- **WORK ORDER**
Nothing should be left out: repeat all the data exactly.

[Pixel coordinate grounding data]
• • •
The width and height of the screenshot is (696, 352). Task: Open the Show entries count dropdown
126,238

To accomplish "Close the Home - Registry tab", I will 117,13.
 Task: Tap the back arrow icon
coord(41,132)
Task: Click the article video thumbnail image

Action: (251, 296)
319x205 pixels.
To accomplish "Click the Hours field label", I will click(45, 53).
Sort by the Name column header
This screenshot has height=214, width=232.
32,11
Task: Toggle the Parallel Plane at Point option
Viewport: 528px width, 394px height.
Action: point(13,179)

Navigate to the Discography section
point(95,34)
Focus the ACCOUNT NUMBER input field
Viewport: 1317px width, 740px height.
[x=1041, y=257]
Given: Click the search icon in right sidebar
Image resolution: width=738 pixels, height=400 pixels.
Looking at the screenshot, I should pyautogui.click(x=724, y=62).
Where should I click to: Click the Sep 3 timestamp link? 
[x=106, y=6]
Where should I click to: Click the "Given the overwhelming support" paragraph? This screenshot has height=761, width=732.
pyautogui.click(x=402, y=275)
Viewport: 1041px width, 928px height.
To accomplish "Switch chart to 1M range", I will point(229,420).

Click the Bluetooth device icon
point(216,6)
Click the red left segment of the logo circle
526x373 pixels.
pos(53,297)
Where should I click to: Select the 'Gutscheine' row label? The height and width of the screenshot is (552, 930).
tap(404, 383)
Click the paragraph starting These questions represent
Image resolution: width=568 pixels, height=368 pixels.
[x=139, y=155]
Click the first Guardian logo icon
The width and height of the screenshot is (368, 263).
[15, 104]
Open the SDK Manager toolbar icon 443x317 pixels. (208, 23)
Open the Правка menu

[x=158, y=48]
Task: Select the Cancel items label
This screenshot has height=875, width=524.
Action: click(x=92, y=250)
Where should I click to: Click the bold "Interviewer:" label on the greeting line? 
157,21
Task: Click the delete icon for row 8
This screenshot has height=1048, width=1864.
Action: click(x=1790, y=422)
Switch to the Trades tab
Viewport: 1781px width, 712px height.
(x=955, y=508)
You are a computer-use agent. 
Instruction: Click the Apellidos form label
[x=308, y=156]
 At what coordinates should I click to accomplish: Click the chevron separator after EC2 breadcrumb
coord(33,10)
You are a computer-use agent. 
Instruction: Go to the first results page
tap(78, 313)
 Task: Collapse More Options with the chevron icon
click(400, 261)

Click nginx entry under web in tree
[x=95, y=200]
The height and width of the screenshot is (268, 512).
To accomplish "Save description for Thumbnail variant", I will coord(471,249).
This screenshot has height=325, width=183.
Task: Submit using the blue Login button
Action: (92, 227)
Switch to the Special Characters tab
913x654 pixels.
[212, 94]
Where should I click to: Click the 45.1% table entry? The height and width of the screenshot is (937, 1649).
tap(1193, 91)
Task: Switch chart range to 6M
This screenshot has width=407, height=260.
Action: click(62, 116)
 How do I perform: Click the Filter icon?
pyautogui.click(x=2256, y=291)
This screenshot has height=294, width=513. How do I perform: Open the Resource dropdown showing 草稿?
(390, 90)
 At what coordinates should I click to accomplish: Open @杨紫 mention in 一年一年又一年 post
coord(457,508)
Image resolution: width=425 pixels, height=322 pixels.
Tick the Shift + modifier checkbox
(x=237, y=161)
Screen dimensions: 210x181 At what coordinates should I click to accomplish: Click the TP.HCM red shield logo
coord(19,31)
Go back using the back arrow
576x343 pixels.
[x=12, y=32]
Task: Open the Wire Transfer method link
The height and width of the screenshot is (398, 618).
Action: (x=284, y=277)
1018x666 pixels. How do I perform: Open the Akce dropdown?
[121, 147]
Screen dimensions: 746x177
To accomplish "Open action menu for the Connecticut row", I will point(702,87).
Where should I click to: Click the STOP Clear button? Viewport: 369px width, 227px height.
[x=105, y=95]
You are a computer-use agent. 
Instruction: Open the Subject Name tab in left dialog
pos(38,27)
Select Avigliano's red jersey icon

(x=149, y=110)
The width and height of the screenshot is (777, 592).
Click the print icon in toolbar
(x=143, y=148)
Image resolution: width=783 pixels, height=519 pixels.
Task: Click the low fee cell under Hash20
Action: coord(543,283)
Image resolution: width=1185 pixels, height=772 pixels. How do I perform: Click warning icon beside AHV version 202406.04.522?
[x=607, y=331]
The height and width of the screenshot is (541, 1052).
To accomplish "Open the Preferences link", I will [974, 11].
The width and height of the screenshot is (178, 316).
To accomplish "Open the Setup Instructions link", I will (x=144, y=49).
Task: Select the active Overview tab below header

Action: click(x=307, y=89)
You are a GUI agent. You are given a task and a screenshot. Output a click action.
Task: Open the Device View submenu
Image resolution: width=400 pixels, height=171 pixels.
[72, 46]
• • •
- **YOUR SOLUTION**
The width and height of the screenshot is (696, 352). Task: Open the Show entries count dropdown
126,238

To accomplish "Close the Home - Registry tab", I will 117,13.
 Task: Tap the back arrow icon
coord(41,132)
Task: Click the article video thumbnail image

Action: (251, 296)
319x205 pixels.
To accomplish "Click the Hours field label", I will click(45, 53).
Sort by the Name column header
This screenshot has height=214, width=232.
32,11
Task: Toggle the Parallel Plane at Point option
Viewport: 528px width, 394px height.
Action: point(13,179)

Navigate to the Discography section
point(95,34)
Focus the ACCOUNT NUMBER input field
Viewport: 1317px width, 740px height.
[x=1041, y=257]
Given: Click the search icon in right sidebar
Image resolution: width=738 pixels, height=400 pixels.
Looking at the screenshot, I should pyautogui.click(x=724, y=62).
Where should I click to: Click the Sep 3 timestamp link? 
[x=106, y=6]
Where should I click to: Click the "Given the overwhelming support" paragraph? This screenshot has height=761, width=732.
pyautogui.click(x=402, y=275)
Viewport: 1041px width, 928px height.
To accomplish "Switch chart to 1M range", I will point(229,420).

Click the Bluetooth device icon
point(216,6)
Click the red left segment of the logo circle
526x373 pixels.
pos(53,297)
Where should I click to: Select the 'Gutscheine' row label? The height and width of the screenshot is (552, 930).
tap(404, 383)
Click the paragraph starting These questions represent
Image resolution: width=568 pixels, height=368 pixels.
[x=139, y=155]
Click the first Guardian logo icon
The width and height of the screenshot is (368, 263).
[15, 104]
Open the SDK Manager toolbar icon 443x317 pixels. (208, 23)
Open the Правка menu

[x=158, y=48]
Task: Select the Cancel items label
This screenshot has height=875, width=524.
Action: click(x=92, y=250)
Where should I click to: Click the bold "Interviewer:" label on the greeting line? 
157,21
Task: Click the delete icon for row 8
This screenshot has height=1048, width=1864.
Action: click(x=1790, y=422)
Switch to the Trades tab
Viewport: 1781px width, 712px height.
(x=955, y=508)
You are a computer-use agent. 
Instruction: Click the Apellidos form label
[x=308, y=156]
 At what coordinates should I click to accomplish: Click the chevron separator after EC2 breadcrumb
coord(33,10)
You are a computer-use agent. 
Instruction: Go to the first results page
tap(78, 313)
 Task: Collapse More Options with the chevron icon
click(400, 261)

Click nginx entry under web in tree
[x=95, y=200]
The height and width of the screenshot is (268, 512).
To accomplish "Save description for Thumbnail variant", I will coord(471,249).
This screenshot has height=325, width=183.
Task: Submit using the blue Login button
Action: (92, 227)
Switch to the Special Characters tab
913x654 pixels.
[212, 94]
Where should I click to: Click the 45.1% table entry? The height and width of the screenshot is (937, 1649).
tap(1193, 91)
Task: Switch chart range to 6M
This screenshot has width=407, height=260.
Action: click(62, 116)
 How do I perform: Click the Filter icon?
pyautogui.click(x=2256, y=291)
This screenshot has height=294, width=513. How do I perform: Open the Resource dropdown showing 草稿?
(390, 90)
 At what coordinates should I click to accomplish: Open @杨紫 mention in 一年一年又一年 post
coord(457,508)
Image resolution: width=425 pixels, height=322 pixels.
Tick the Shift + modifier checkbox
(x=237, y=161)
Screen dimensions: 210x181 At what coordinates should I click to accomplish: Click the TP.HCM red shield logo
coord(19,31)
Go back using the back arrow
576x343 pixels.
[x=12, y=32]
Task: Open the Wire Transfer method link
The height and width of the screenshot is (398, 618).
Action: (x=284, y=277)
1018x666 pixels. How do I perform: Open the Akce dropdown?
[121, 147]
Screen dimensions: 746x177
To accomplish "Open action menu for the Connecticut row", I will point(702,87).
Where should I click to: Click the STOP Clear button? Viewport: 369px width, 227px height.
[x=105, y=95]
You are a computer-use agent. 
Instruction: Open the Subject Name tab in left dialog
pos(38,27)
Select Avigliano's red jersey icon

(x=149, y=110)
The width and height of the screenshot is (777, 592).
Click the print icon in toolbar
(x=143, y=148)
Image resolution: width=783 pixels, height=519 pixels.
Task: Click the low fee cell under Hash20
Action: coord(543,283)
Image resolution: width=1185 pixels, height=772 pixels. How do I perform: Click warning icon beside AHV version 202406.04.522?
[x=607, y=331]
The height and width of the screenshot is (541, 1052).
To accomplish "Open the Preferences link", I will [974, 11].
The width and height of the screenshot is (178, 316).
To accomplish "Open the Setup Instructions link", I will (x=144, y=49).
Task: Select the active Overview tab below header

Action: click(x=307, y=89)
You are a GUI agent. You are given a task and a screenshot. Output a click action.
Task: Open the Device View submenu
Image resolution: width=400 pixels, height=171 pixels.
[72, 46]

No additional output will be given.